İlk başta Obama yönetimi kendine ve dünyaya dürüst davranarak yaptırımların limitlerini kabul etti ve İran’ın meşru çıkarlarını gözeten bir diyalogun İran’ın nükleer programının silah aşamasına gelmesini engelleyip engellemeyeceğini görmek istedi. Fakat sürecin sonunda Obama enerji, ulaşım, finans ve sigorta sektörlerinde yeni ve daha ‘akılcı’ yaptırımlar uygulamak istiyor. Amaç İran ekonomisini zayıflatmak ve bu rejimin karşılamayacağı bir bedel ödetmek. Fakat bu yaptırımların ve ambargoların işlev görmesi için yeni yükselen güçlerin de katılımı gerekiyor ve asıl sorun burada başlıyor.

En baştan Obama yönetiminin diyalog isteği Tahran’ı etkilemese bile çabalarının Rusya ve Çin’i etkili yaptırımların uygulaması için kendi tarafına çekeceğini düşündürdü. Şimdi her ne kadar Pekin ve Moskova daha az şiddet yanlısı bir ABD tercih etse de (şimdilik iki tarafında ABD’nin bir başka pahalı Ortadoğu savaşında daha kendini bataklığa sürüklemesinden mutlu olmayacağını varsayalım) daha uzlaşmacı bir ABD’nin rakip Rusya’nın ve Çin’in çıkarlarının değişmesi için bir neden olarak görünmüyor. Moskova Tahran ile ticari bir ilişki istiyor, Çin petrol ve gaz istiyor, her iki devlet de Körfez’de ABD’nin gücünü dengeleyecek bir konum istiyor. 

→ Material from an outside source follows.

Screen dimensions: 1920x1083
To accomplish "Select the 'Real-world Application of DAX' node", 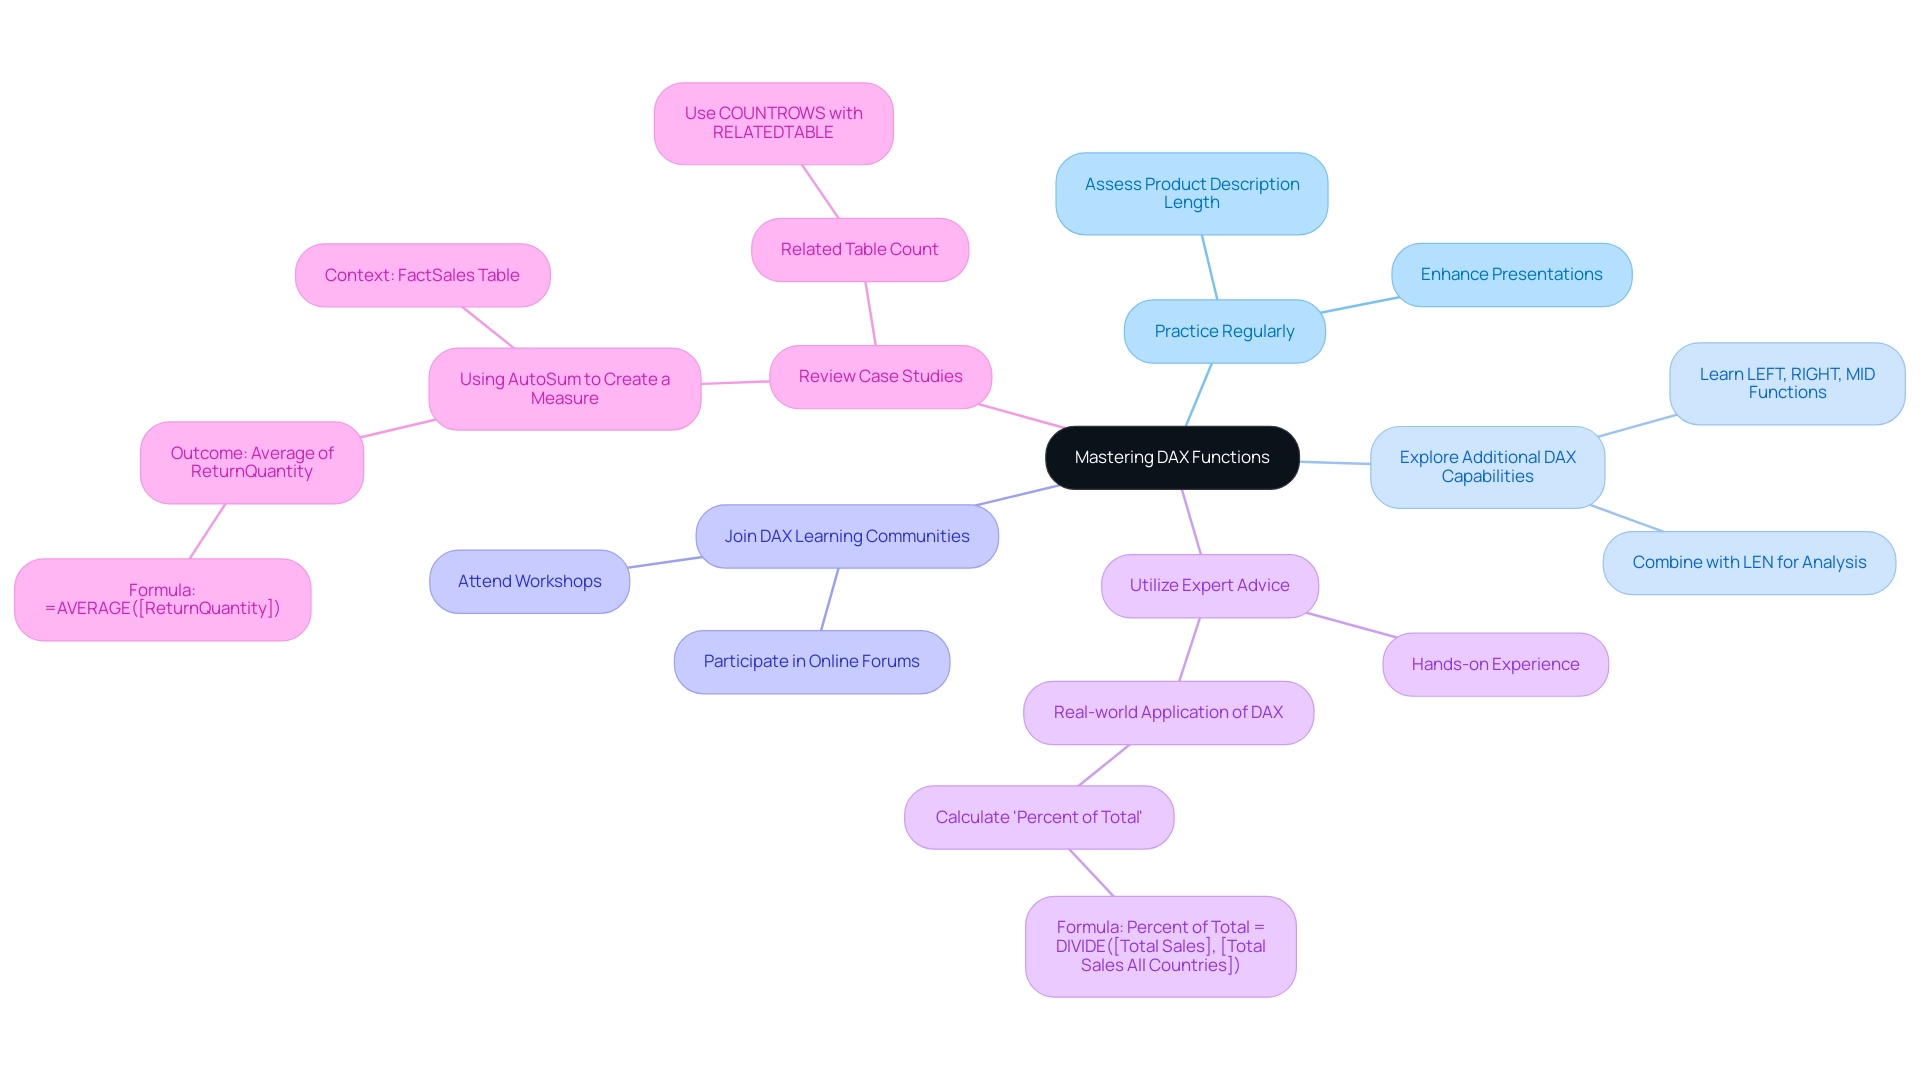I will point(1167,712).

ABD İran ile ilgili görüşünü nükleer silahlar üzerinde kısıtlarken, yeni güçler için nükleer mesele İran ile ilişkilerinin sadece bir yüzünü oluşturuyor. Burma ve İran’da ve diğer haydut devletlerde, on yıllarca süren yaptırımlar halkları mahrumiyete mahkûm ederken yöneticilerine zenginlik ve iş güvenliği, insan hakları ile ilgilenmeyen devletlere ise stratejik güç kazandırıyor. Baskıcı rejimleri izole etmeye çalışan Batı, kendi yönetimlerine meydan okuyacak reformları engellemek isteyen rejimlerin eline bahane veriyor, hatta halklarının dış etkilere karşı rejimin arkasında birleşmesine neden oluyor. Haliyle yeni bir strateji gerekiyor.

Haydut devletlerin yöneticileri için hiçbir şey en korktukları şeyi sağlamak kadar sarsıcı olmayacak: Yani silah ambargoları ve yöneticiler için vize kısıtlamalarını kaldırmamak şartıyla; ekonomik yaptırımlarını tamamen durdurulması, geleneksel ticari sınıflar ile açık ve rahat ticaretin başlatılması, öğrenci değişim programları, halk için daha az kısıtlanmış seyahat imkânları sağlanması… Böyle bir politika rakip güçler ve yükselen güçler arasında ve aynı zamanda haydut devletlerinin halklarından daha fazla destek bulacak, daha güvenli ve sorumlu bir hükümete yol açacak bir olaylar zinciri başlatacaktır.

Bu denli büyük bir politika değişimine en büyük muhalefet ise elbette Washington’dan gelecektir. Obama’nın sağcı rakipleri için bu durum ‘Kötülük Ekseni’ne taviz verildiğine dair kanıt olacak, solcu müttefikleri için ise insan haklarına ihanet anlamına gelecektir. Herhangi bir ABD’li lidere göre Obama’nın en iyi açıklayabileceği asıl gerçek ise haydut devletleri izole etme politikasının apaçık başarısızlığa uğradığı, yeni güçlerle gerçek bir ortaklığın hem güvenlik hem de insanlığa saygının yayılması için daha fazla şans sahibi olduğudur.

Bu yaklaşım Hugo Chávez’in retoriğini, Robert Mugabe’nin dikbaşlılığını, Kim Jong Il’in paranoyasını veya Ahmedinecad’ın sıkı sıkıya sarıldığı gücünü çabucak azaltacak mıdır? Pek olası değil. Fakat direniş söylemine daha soğuk bakacak, hem içte hem dışta gayrimeşru yönetim iddialarını güçlendirecek bir küresel atmosferin oluşmasını sağlayabilir. Son olarak bu yaklaşım Obama’nın diyalog politikasına sadece sözden ibaret olmayan bir anlam yükler ve ABD’yi güçle değil örnek teşkil ederek yöneten bir lider konumuna getirir.